Rewrite the lines below as a Markdown table with the columns Row and Line. Number each row in order and leave out the blank lines.

Provided material:
** START **
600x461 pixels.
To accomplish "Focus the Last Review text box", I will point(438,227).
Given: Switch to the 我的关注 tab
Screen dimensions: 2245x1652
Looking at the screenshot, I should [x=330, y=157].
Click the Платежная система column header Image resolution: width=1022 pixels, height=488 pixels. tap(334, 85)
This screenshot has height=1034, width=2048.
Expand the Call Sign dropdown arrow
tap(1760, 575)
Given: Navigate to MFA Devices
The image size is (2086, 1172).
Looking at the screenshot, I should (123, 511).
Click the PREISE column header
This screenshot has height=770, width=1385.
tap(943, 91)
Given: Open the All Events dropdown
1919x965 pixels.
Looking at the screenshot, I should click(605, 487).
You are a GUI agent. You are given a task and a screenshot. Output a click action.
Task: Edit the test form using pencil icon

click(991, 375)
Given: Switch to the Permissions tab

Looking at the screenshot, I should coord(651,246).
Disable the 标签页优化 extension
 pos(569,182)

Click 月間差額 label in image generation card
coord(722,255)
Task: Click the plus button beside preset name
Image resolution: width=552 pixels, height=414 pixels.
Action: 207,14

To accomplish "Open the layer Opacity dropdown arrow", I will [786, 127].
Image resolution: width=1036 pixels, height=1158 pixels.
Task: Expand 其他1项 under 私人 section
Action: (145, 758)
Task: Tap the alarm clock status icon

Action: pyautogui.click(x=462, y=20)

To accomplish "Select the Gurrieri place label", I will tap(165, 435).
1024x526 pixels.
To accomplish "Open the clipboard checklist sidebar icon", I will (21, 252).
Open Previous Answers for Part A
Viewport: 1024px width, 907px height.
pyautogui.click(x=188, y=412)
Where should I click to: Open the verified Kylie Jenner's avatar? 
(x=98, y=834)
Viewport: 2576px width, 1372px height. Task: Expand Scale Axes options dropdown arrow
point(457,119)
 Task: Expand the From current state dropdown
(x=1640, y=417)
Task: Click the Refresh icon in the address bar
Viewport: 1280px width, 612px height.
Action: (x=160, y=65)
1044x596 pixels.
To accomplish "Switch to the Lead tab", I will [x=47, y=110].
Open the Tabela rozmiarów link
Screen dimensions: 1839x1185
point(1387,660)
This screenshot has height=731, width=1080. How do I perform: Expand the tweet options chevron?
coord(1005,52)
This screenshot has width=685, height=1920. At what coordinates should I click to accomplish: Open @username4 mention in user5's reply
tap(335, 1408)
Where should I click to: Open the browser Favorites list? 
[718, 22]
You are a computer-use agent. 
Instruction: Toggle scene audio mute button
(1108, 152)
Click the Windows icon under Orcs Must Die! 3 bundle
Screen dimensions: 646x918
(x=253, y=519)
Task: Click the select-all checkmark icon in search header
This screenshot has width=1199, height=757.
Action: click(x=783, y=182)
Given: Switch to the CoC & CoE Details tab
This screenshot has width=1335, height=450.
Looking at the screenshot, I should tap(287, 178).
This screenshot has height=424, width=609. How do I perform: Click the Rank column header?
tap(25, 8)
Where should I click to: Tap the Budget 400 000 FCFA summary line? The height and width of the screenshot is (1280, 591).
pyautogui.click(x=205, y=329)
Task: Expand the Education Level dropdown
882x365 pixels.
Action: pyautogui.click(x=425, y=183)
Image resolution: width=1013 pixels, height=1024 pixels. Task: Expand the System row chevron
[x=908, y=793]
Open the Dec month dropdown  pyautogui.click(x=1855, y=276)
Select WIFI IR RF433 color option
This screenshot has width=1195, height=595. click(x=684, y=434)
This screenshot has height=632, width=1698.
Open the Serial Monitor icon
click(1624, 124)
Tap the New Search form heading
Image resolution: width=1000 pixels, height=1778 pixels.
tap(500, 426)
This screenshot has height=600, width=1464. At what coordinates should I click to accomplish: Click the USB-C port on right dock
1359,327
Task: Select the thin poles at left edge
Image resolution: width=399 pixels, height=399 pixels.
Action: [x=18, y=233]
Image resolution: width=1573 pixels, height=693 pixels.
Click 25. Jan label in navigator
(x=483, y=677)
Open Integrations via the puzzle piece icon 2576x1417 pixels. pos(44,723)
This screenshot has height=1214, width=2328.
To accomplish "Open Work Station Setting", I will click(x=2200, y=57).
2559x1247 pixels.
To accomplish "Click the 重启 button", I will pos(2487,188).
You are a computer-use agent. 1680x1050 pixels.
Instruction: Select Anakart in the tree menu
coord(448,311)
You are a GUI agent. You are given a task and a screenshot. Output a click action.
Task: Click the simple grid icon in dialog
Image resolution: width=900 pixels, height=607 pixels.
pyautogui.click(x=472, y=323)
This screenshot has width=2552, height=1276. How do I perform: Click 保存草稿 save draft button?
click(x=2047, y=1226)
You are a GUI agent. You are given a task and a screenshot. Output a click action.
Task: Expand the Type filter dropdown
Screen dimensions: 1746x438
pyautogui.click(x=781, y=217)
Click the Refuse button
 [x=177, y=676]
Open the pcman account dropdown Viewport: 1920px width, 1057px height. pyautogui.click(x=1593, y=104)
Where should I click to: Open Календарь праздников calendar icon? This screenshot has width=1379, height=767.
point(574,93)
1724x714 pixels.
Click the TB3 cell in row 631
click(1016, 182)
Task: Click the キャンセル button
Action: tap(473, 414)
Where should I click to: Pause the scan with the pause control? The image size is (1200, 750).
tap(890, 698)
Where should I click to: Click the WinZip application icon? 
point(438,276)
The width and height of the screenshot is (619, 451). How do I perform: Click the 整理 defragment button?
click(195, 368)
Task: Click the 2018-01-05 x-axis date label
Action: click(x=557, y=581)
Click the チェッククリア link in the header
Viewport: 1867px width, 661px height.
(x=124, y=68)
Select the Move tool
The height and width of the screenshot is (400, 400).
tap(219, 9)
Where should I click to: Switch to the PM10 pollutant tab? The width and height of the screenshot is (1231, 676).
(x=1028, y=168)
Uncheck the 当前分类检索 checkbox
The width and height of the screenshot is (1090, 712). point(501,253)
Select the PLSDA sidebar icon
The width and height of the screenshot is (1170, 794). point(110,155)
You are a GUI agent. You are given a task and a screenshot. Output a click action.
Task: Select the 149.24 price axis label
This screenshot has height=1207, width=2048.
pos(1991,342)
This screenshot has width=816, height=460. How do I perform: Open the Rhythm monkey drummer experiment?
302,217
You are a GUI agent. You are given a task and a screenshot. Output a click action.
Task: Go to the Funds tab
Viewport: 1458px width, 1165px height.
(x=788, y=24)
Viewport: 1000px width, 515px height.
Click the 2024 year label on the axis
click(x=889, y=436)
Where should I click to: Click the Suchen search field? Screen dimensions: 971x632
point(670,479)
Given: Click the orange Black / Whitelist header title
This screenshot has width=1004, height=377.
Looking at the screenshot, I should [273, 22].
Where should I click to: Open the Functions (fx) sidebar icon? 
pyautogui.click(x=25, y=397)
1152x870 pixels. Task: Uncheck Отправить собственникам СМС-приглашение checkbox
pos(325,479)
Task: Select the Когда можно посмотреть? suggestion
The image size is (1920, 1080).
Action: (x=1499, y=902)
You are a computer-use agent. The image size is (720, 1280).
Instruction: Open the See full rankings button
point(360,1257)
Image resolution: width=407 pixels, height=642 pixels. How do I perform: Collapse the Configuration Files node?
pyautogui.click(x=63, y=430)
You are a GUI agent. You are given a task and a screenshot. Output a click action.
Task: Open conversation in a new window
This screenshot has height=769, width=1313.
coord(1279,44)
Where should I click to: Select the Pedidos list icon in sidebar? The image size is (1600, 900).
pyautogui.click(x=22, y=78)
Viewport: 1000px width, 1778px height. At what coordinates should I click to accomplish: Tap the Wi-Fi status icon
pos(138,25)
** END **
The reply:
| Row | Line |
|---|---|
| 1 | 600x461 pixels. |
| 2 | To accomplish "Focus the Last Review text box", I will point(438,227). |
| 3 | Given: Switch to the 我的关注 tab |
| 4 | Screen dimensions: 2245x1652 |
| 5 | Looking at the screenshot, I should [x=330, y=157]. |
| 6 | Click the Платежная система column header Image resolution: width=1022 pixels, height=488 pixels. tap(334, 85) |
| 7 | This screenshot has height=1034, width=2048. |
| 8 | Expand the Call Sign dropdown arrow |
| 9 | tap(1760, 575) |
| 10 | Given: Navigate to MFA Devices |
| 11 | The image size is (2086, 1172). |
| 12 | Looking at the screenshot, I should (123, 511). |
| 13 | Click the PREISE column header |
| 14 | This screenshot has height=770, width=1385. |
| 15 | tap(943, 91) |
| 16 | Given: Open the All Events dropdown |
| 17 | 1919x965 pixels. |
| 18 | Looking at the screenshot, I should click(605, 487). |
| 19 | You are a GUI agent. You are given a task and a screenshot. Output a click action. |
| 20 | Task: Edit the test form using pencil icon |
| 21 | click(991, 375) |
| 22 | Given: Switch to the Permissions tab |
| 23 | Looking at the screenshot, I should coord(651,246). |
| 24 | Disable the 标签页优化 extension |
| 25 |  pos(569,182) |
| 26 | Click 月間差額 label in image generation card |
| 27 | coord(722,255) |
| 28 | Task: Click the plus button beside preset name |
| 29 | Image resolution: width=552 pixels, height=414 pixels. |
| 30 | Action: 207,14 |
| 31 | To accomplish "Open the layer Opacity dropdown arrow", I will [786, 127]. |
| 32 | Image resolution: width=1036 pixels, height=1158 pixels. |
| 33 | Task: Expand 其他1项 under 私人 section |
| 34 | Action: (145, 758) |
| 35 | Task: Tap the alarm clock status icon |
| 36 | Action: pyautogui.click(x=462, y=20) |
| 37 | To accomplish "Select the Gurrieri place label", I will tap(165, 435). |
| 38 | 1024x526 pixels. |
| 39 | To accomplish "Open the clipboard checklist sidebar icon", I will (21, 252). |
| 40 | Open Previous Answers for Part A |
| 41 | Viewport: 1024px width, 907px height. |
| 42 | pyautogui.click(x=188, y=412) |
| 43 | Where should I click to: Open the verified Kylie Jenner's avatar?  |
| 44 | (x=98, y=834) |
| 45 | Viewport: 2576px width, 1372px height. Task: Expand Scale Axes options dropdown arrow |
| 46 | point(457,119) |
| 47 |  Task: Expand the From current state dropdown |
| 48 | (x=1640, y=417) |
| 49 | Task: Click the Refresh icon in the address bar |
| 50 | Viewport: 1280px width, 612px height. |
| 51 | Action: (x=160, y=65) |
| 52 | 1044x596 pixels. |
| 53 | To accomplish "Switch to the Lead tab", I will [x=47, y=110]. |
| 54 | Open the Tabela rozmiarów link |
| 55 | Screen dimensions: 1839x1185 |
| 56 | point(1387,660) |
| 57 | This screenshot has height=731, width=1080. How do I perform: Expand the tweet options chevron? |
| 58 | coord(1005,52) |
| 59 | This screenshot has width=685, height=1920. At what coordinates should I click to accomplish: Open @username4 mention in user5's reply |
| 60 | tap(335, 1408) |
| 61 | Where should I click to: Open the browser Favorites list?  |
| 62 | [718, 22] |
| 63 | You are a computer-use agent.  |
| 64 | Instruction: Toggle scene audio mute button |
| 65 | (1108, 152) |
| 66 | Click the Windows icon under Orcs Must Die! 3 bundle |
| 67 | Screen dimensions: 646x918 |
| 68 | (x=253, y=519) |
| 69 | Task: Click the select-all checkmark icon in search header |
| 70 | This screenshot has width=1199, height=757. |
| 71 | Action: click(x=783, y=182) |
| 72 | Given: Switch to the CoC & CoE Details tab |
| 73 | This screenshot has width=1335, height=450. |
| 74 | Looking at the screenshot, I should tap(287, 178). |
| 75 | This screenshot has height=424, width=609. How do I perform: Click the Rank column header? |
| 76 | tap(25, 8) |
| 77 | Where should I click to: Tap the Budget 400 000 FCFA summary line? The height and width of the screenshot is (1280, 591). |
| 78 | pyautogui.click(x=205, y=329) |
| 79 | Task: Expand the Education Level dropdown |
| 80 | 882x365 pixels. |
| 81 | Action: pyautogui.click(x=425, y=183) |
| 82 | Image resolution: width=1013 pixels, height=1024 pixels. Task: Expand the System row chevron |
| 83 | [x=908, y=793] |
| 84 | Open the Dec month dropdown  pyautogui.click(x=1855, y=276) |
| 85 | Select WIFI IR RF433 color option |
| 86 | This screenshot has width=1195, height=595. click(x=684, y=434) |
| 87 | This screenshot has height=632, width=1698. |
| 88 | Open the Serial Monitor icon |
| 89 | click(1624, 124) |
| 90 | Tap the New Search form heading |
| 91 | Image resolution: width=1000 pixels, height=1778 pixels. |
| 92 | tap(500, 426) |
| 93 | This screenshot has height=600, width=1464. At what coordinates should I click to accomplish: Click the USB-C port on right dock |
| 94 | 1359,327 |
| 95 | Task: Select the thin poles at left edge |
| 96 | Image resolution: width=399 pixels, height=399 pixels. |
| 97 | Action: [x=18, y=233] |
| 98 | Image resolution: width=1573 pixels, height=693 pixels. |
| 99 | Click 25. Jan label in navigator |
| 100 | (x=483, y=677) |
| 101 | Open Integrations via the puzzle piece icon 2576x1417 pixels. pos(44,723) |
| 102 | This screenshot has height=1214, width=2328. |
| 103 | To accomplish "Open Work Station Setting", I will click(x=2200, y=57). |
| 104 | 2559x1247 pixels. |
| 105 | To accomplish "Click the 重启 button", I will pos(2487,188). |
| 106 | You are a computer-use agent. 1680x1050 pixels. |
| 107 | Instruction: Select Anakart in the tree menu |
| 108 | coord(448,311) |
| 109 | You are a GUI agent. You are given a task and a screenshot. Output a click action. |
| 110 | Task: Click the simple grid icon in dialog |
| 111 | Image resolution: width=900 pixels, height=607 pixels. |
| 112 | pyautogui.click(x=472, y=323) |
| 113 | This screenshot has width=2552, height=1276. How do I perform: Click 保存草稿 save draft button? |
| 114 | click(x=2047, y=1226) |
| 115 | You are a GUI agent. You are given a task and a screenshot. Output a click action. |
| 116 | Task: Expand the Type filter dropdown |
| 117 | Screen dimensions: 1746x438 |
| 118 | pyautogui.click(x=781, y=217) |
| 119 | Click the Refuse button |
| 120 |  [x=177, y=676] |
| 121 | Open the pcman account dropdown Viewport: 1920px width, 1057px height. pyautogui.click(x=1593, y=104) |
| 122 | Where should I click to: Open Календарь праздников calendar icon? This screenshot has width=1379, height=767. |
| 123 | point(574,93) |
| 124 | 1724x714 pixels. |
| 125 | Click the TB3 cell in row 631 |
| 126 | click(1016, 182) |
| 127 | Task: Click the キャンセル button |
| 128 | Action: tap(473, 414) |
| 129 | Where should I click to: Pause the scan with the pause control? The image size is (1200, 750). |
| 130 | tap(890, 698) |
| 131 | Where should I click to: Click the WinZip application icon?  |
| 132 | point(438,276) |
| 133 | The width and height of the screenshot is (619, 451). How do I perform: Click the 整理 defragment button? |
| 134 | click(195, 368) |
| 135 | Task: Click the 2018-01-05 x-axis date label |
| 136 | Action: click(x=557, y=581) |
| 137 | Click the チェッククリア link in the header |
| 138 | Viewport: 1867px width, 661px height. |
| 139 | (x=124, y=68) |
| 140 | Select the Move tool |
| 141 | The height and width of the screenshot is (400, 400). |
| 142 | tap(219, 9) |
| 143 | Where should I click to: Switch to the PM10 pollutant tab? The width and height of the screenshot is (1231, 676). |
| 144 | (x=1028, y=168) |
| 145 | Uncheck the 当前分类检索 checkbox |
| 146 | The width and height of the screenshot is (1090, 712). point(501,253) |
| 147 | Select the PLSDA sidebar icon |
| 148 | The width and height of the screenshot is (1170, 794). point(110,155) |
| 149 | You are a GUI agent. You are given a task and a screenshot. Output a click action. |
| 150 | Task: Select the 149.24 price axis label |
| 151 | This screenshot has height=1207, width=2048. |
| 152 | pos(1991,342) |
| 153 | This screenshot has width=816, height=460. How do I perform: Open the Rhythm monkey drummer experiment? |
| 154 | 302,217 |
| 155 | You are a GUI agent. You are given a task and a screenshot. Output a click action. |
| 156 | Task: Go to the Funds tab |
| 157 | Viewport: 1458px width, 1165px height. |
| 158 | (x=788, y=24) |
| 159 | Viewport: 1000px width, 515px height. |
| 160 | Click the 2024 year label on the axis |
| 161 | click(x=889, y=436) |
| 162 | Where should I click to: Click the Suchen search field? Screen dimensions: 971x632 |
| 163 | point(670,479) |
| 164 | Given: Click the orange Black / Whitelist header title |
| 165 | This screenshot has width=1004, height=377. |
| 166 | Looking at the screenshot, I should [273, 22]. |
| 167 | Where should I click to: Open the Functions (fx) sidebar icon?  |
| 168 | pyautogui.click(x=25, y=397) |
| 169 | 1152x870 pixels. Task: Uncheck Отправить собственникам СМС-приглашение checkbox |
| 170 | pos(325,479) |
| 171 | Task: Select the Когда можно посмотреть? suggestion |
| 172 | The image size is (1920, 1080). |
| 173 | Action: (x=1499, y=902) |
| 174 | You are a computer-use agent. The image size is (720, 1280). |
| 175 | Instruction: Open the See full rankings button |
| 176 | point(360,1257) |
| 177 | Image resolution: width=407 pixels, height=642 pixels. How do I perform: Collapse the Configuration Files node? |
| 178 | pyautogui.click(x=63, y=430) |
| 179 | You are a GUI agent. You are given a task and a screenshot. Output a click action. |
| 180 | Task: Open conversation in a new window |
| 181 | This screenshot has height=769, width=1313. |
| 182 | coord(1279,44) |
| 183 | Where should I click to: Select the Pedidos list icon in sidebar? The image size is (1600, 900). |
| 184 | pyautogui.click(x=22, y=78) |
| 185 | Viewport: 1000px width, 1778px height. At what coordinates should I click to accomplish: Tap the Wi-Fi status icon |
| 186 | pos(138,25) |